## [Given exercise]
In the records below, copy the lines from the one containing "How do I perform: Click the Ask" through the one containing "tap(536, 380)", both included, exactly as they appear. Give only those lines.

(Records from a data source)
+-------+

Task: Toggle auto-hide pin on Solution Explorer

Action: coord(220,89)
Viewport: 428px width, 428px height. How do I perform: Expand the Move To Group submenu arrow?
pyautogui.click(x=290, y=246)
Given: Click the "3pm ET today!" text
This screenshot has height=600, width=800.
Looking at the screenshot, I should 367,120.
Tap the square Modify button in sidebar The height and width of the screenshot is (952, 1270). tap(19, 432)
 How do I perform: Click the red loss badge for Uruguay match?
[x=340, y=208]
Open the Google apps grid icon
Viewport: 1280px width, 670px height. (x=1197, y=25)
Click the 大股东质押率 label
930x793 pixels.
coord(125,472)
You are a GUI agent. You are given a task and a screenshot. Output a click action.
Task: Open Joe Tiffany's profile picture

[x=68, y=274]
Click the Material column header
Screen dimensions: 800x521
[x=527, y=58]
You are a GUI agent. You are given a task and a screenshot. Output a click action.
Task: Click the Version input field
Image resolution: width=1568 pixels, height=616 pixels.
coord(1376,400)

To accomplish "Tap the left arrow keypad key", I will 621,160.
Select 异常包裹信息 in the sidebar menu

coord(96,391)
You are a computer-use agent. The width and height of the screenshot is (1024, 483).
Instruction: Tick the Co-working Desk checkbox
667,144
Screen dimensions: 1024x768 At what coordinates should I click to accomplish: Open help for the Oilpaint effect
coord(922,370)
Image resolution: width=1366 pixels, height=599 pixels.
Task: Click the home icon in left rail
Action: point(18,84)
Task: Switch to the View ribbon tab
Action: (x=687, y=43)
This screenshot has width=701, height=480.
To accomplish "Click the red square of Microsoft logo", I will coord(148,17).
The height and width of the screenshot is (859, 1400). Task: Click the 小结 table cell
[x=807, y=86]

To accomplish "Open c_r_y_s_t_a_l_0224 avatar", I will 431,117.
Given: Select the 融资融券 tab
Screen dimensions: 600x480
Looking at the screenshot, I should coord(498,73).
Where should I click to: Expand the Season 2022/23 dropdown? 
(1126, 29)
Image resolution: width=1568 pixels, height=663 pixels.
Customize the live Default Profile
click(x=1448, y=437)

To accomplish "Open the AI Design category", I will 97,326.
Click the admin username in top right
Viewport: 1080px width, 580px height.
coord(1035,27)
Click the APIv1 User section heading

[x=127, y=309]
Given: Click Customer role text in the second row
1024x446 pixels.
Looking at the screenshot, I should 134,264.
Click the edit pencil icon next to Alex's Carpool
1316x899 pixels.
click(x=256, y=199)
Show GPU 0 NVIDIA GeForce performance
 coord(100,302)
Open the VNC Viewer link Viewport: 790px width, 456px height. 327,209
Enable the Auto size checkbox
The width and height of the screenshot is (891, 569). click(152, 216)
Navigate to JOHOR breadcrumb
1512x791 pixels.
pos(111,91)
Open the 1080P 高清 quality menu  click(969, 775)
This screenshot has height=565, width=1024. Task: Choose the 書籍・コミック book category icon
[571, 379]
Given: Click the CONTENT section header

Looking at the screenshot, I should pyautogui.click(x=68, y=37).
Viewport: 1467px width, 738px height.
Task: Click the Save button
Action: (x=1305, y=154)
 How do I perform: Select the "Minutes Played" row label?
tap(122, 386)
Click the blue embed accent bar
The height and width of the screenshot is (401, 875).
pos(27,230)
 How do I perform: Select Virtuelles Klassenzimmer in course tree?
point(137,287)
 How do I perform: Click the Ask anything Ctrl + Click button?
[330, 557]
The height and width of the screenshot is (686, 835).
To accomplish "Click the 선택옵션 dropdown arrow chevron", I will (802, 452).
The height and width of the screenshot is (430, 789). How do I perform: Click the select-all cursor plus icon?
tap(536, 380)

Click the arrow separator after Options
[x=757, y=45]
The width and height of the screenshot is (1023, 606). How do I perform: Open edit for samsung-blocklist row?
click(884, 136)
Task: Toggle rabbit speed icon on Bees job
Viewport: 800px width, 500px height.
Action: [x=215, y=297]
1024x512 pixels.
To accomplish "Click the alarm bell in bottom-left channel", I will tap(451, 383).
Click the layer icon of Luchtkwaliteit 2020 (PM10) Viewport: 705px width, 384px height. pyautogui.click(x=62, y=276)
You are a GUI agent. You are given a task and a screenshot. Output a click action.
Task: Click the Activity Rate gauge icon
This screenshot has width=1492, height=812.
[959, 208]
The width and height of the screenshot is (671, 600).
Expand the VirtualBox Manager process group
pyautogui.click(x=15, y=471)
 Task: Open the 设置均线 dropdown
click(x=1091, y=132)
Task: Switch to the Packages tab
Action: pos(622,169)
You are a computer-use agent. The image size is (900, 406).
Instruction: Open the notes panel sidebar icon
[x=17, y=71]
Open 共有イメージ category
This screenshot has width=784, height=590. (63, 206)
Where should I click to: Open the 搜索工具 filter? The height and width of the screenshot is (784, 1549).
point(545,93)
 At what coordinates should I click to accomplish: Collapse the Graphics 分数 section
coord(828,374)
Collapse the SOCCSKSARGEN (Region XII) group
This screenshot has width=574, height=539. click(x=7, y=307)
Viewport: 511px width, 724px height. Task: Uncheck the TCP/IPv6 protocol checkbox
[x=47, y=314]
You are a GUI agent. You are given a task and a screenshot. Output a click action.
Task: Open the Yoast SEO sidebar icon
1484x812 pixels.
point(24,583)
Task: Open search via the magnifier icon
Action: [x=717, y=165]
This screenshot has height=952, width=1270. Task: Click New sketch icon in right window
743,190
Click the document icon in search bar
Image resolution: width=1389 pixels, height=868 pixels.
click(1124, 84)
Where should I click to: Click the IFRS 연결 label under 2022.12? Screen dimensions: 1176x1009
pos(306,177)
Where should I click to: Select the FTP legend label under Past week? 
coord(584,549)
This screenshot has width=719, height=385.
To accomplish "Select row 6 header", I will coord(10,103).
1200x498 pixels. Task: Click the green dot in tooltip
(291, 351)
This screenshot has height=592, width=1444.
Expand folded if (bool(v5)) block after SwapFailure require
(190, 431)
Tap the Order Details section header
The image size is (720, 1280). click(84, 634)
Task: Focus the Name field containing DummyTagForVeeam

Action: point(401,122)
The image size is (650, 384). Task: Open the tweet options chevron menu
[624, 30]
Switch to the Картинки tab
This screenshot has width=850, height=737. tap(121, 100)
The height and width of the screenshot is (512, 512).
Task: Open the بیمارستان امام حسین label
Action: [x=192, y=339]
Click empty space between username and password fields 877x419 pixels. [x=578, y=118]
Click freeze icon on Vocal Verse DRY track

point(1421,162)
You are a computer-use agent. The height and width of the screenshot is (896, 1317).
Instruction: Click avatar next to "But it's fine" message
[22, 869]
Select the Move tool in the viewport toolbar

+-------+

## [Task output]
 How do I perform: Click the Ask anything Ctrl + Click button?
[330, 557]
The height and width of the screenshot is (686, 835).
To accomplish "Click the 선택옵션 dropdown arrow chevron", I will (802, 452).
The height and width of the screenshot is (430, 789). How do I perform: Click the select-all cursor plus icon?
tap(536, 380)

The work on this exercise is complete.